> **Directions for this task**:
Given the records below, would you repeat exactly the lines that begin at the one containing "The width and height of the screenshot is (1125, 497)." and end at the one containing "Given: Expand 'drucker", inclusive?

Dataset items:

*** Block opens ***

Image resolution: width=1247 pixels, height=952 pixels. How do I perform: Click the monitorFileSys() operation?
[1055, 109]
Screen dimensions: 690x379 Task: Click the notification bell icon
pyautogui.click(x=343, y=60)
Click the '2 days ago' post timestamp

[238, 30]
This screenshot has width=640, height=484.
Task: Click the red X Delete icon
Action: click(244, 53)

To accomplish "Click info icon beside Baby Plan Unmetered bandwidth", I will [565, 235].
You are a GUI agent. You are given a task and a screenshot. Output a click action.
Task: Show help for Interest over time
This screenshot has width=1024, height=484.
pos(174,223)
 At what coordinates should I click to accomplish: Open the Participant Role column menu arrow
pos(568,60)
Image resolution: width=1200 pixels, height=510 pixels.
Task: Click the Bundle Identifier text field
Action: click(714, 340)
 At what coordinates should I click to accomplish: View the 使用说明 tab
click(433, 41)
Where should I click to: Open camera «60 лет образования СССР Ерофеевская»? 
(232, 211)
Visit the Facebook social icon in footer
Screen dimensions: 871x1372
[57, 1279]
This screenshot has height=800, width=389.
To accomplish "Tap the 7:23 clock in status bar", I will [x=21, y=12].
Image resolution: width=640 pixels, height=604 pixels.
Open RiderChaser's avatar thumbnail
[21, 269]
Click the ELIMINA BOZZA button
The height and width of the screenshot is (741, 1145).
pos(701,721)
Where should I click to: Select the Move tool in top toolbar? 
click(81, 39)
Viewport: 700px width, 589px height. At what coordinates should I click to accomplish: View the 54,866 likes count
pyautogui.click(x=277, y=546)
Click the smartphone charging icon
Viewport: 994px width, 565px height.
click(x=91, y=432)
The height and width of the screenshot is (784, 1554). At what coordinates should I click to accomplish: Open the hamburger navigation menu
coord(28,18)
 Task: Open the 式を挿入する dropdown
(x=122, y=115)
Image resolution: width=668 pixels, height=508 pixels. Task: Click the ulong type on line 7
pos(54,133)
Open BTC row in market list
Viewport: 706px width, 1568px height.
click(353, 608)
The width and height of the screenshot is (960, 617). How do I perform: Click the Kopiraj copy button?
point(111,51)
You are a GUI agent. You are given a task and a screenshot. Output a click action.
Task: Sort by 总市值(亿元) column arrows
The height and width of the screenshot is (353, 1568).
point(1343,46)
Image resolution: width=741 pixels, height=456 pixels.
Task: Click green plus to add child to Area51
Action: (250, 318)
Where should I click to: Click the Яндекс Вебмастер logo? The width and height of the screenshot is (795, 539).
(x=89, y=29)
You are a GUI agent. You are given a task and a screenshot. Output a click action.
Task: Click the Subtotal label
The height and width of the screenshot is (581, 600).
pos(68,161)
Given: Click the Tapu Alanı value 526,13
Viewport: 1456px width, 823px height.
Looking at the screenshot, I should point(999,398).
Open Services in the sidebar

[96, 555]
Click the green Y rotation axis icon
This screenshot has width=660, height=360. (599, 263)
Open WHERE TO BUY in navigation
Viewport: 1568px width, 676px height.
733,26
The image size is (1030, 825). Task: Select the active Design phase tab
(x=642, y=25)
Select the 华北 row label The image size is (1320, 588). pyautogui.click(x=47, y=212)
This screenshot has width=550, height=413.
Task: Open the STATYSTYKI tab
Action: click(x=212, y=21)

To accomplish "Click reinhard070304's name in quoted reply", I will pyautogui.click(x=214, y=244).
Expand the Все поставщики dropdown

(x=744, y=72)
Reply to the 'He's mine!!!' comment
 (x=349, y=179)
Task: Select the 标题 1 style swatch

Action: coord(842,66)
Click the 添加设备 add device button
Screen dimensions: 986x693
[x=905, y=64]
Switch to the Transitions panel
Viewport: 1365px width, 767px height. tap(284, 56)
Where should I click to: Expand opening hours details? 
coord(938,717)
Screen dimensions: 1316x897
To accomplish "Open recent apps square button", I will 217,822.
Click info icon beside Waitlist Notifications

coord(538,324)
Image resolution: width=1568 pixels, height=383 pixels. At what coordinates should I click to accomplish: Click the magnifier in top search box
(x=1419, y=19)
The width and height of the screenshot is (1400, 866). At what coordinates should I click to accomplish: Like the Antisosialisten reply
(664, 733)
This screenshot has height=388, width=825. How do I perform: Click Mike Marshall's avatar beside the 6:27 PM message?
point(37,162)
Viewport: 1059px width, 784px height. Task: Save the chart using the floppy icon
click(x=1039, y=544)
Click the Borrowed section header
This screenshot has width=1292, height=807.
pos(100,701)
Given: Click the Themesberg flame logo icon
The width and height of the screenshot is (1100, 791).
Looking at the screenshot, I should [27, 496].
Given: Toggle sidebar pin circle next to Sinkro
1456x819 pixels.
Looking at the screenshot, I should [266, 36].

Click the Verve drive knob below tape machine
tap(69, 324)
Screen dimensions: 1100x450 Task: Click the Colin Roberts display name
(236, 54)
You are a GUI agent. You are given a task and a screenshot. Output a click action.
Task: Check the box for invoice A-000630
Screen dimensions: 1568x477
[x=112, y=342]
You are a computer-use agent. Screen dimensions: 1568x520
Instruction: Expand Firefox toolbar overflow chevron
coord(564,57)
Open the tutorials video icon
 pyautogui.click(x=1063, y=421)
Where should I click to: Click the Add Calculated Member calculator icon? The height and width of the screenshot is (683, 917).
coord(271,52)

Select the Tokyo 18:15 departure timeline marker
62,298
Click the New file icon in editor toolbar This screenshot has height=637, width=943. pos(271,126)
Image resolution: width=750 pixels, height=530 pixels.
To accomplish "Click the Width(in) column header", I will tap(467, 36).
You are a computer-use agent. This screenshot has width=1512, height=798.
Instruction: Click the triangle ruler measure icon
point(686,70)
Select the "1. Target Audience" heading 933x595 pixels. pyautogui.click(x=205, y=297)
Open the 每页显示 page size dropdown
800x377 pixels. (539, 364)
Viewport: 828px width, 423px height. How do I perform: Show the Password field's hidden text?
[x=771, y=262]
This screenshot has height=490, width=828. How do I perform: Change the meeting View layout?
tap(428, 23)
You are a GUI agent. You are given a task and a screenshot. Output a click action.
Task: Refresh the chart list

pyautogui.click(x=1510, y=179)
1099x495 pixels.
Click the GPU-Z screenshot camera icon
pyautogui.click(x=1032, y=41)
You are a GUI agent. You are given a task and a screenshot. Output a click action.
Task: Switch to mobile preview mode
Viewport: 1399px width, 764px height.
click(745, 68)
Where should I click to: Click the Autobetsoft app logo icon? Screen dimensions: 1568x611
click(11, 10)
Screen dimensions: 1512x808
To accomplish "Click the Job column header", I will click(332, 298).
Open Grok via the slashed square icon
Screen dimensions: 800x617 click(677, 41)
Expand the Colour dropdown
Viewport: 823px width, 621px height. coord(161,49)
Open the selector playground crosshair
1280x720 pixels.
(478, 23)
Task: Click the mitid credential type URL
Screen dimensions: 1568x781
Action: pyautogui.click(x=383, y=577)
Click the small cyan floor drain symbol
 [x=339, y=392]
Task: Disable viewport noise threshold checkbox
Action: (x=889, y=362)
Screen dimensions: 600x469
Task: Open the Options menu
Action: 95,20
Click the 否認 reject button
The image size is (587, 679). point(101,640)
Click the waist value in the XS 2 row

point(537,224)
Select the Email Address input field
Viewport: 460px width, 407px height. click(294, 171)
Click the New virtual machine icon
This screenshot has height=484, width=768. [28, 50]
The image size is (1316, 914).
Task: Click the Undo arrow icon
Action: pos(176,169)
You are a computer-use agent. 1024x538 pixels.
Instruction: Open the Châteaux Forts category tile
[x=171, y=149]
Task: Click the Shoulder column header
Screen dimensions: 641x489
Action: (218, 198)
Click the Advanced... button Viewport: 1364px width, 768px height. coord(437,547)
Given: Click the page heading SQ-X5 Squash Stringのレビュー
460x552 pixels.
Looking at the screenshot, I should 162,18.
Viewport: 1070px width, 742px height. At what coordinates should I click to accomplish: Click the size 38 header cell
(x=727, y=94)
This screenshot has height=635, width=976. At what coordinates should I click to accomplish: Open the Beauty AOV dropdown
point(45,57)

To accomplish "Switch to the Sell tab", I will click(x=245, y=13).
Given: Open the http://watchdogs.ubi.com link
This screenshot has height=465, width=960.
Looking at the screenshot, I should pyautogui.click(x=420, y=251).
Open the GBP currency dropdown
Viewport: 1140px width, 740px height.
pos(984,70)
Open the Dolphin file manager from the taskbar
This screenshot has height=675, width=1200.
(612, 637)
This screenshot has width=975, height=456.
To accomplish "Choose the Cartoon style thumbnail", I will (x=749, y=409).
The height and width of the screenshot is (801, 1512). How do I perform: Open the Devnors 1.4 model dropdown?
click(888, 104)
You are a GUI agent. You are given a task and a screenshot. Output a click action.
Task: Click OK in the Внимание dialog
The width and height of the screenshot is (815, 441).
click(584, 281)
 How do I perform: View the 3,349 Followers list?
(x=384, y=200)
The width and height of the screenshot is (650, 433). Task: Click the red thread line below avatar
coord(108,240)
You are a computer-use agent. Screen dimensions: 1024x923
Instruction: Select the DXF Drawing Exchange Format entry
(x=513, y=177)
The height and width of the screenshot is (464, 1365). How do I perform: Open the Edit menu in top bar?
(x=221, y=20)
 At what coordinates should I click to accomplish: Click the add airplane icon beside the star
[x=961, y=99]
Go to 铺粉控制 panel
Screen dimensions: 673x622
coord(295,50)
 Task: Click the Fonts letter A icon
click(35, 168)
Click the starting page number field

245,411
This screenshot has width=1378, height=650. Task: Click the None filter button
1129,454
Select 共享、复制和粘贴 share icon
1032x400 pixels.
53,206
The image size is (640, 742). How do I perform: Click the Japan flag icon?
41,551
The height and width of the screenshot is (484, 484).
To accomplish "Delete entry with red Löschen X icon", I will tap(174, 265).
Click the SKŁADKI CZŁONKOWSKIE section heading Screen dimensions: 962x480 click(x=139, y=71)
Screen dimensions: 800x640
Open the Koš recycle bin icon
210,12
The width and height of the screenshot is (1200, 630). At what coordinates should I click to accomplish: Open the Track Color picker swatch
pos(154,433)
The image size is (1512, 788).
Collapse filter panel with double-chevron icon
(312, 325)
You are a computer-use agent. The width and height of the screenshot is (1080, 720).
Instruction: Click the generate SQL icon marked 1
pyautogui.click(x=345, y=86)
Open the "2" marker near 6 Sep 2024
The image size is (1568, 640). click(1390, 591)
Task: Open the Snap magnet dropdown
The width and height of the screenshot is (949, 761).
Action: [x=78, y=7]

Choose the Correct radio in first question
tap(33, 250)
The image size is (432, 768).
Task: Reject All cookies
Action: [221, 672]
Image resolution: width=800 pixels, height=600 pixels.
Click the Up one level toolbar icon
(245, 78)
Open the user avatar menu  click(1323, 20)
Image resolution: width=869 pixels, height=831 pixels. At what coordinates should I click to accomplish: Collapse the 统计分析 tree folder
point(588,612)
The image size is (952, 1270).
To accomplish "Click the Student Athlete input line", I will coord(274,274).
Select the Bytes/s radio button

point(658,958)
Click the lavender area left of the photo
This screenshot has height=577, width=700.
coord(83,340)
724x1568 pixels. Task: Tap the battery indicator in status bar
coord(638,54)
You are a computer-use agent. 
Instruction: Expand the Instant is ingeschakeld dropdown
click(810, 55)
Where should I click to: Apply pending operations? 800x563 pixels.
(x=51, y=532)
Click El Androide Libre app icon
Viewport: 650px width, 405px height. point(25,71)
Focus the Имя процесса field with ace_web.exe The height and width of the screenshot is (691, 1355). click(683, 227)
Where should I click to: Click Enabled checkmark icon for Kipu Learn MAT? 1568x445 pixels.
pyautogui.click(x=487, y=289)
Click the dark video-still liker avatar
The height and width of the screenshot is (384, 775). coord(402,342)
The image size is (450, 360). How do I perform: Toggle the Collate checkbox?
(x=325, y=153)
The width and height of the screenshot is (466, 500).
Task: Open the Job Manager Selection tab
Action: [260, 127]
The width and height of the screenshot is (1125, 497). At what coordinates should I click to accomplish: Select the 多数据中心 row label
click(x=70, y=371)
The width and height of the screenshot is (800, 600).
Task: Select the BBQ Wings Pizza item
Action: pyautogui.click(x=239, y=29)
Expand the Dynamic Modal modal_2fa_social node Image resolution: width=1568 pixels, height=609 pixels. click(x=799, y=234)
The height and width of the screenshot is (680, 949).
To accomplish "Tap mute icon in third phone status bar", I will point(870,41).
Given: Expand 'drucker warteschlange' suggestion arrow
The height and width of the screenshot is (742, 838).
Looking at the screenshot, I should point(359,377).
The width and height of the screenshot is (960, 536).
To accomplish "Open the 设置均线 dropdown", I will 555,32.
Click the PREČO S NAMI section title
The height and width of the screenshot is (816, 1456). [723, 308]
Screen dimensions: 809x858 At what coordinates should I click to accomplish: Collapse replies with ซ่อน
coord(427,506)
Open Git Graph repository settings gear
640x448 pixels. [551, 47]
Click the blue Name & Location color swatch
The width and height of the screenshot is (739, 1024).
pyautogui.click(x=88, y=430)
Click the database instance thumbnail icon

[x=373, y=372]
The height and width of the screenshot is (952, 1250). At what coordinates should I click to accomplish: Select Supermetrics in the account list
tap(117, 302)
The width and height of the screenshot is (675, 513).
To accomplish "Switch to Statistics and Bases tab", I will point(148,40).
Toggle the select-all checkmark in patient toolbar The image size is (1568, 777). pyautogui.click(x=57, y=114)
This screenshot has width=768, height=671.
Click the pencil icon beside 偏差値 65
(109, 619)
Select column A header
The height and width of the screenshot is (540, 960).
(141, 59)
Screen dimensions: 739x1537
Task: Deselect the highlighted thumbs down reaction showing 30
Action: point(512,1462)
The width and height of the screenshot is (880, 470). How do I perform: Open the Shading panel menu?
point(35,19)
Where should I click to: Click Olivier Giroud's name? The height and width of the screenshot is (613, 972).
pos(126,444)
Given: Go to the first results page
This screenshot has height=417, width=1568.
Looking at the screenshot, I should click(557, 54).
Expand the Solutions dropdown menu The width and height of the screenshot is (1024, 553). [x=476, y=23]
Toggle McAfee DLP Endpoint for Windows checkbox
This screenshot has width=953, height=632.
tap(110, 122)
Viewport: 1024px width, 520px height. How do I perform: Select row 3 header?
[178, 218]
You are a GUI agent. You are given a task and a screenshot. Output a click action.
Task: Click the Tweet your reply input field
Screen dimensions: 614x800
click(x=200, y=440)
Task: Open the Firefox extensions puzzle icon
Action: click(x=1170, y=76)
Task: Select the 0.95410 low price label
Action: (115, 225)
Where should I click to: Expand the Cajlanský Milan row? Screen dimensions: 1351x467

*** Block closes ***

> **Answer for the task**:
The width and height of the screenshot is (1125, 497). At what coordinates should I click to accomplish: Select the 多数据中心 row label
click(x=70, y=371)
The width and height of the screenshot is (800, 600).
Task: Select the BBQ Wings Pizza item
Action: pyautogui.click(x=239, y=29)
Expand the Dynamic Modal modal_2fa_social node Image resolution: width=1568 pixels, height=609 pixels. click(x=799, y=234)
The height and width of the screenshot is (680, 949).
To accomplish "Tap mute icon in third phone status bar", I will point(870,41).
Given: Expand 'drucker warteschlange' suggestion arrow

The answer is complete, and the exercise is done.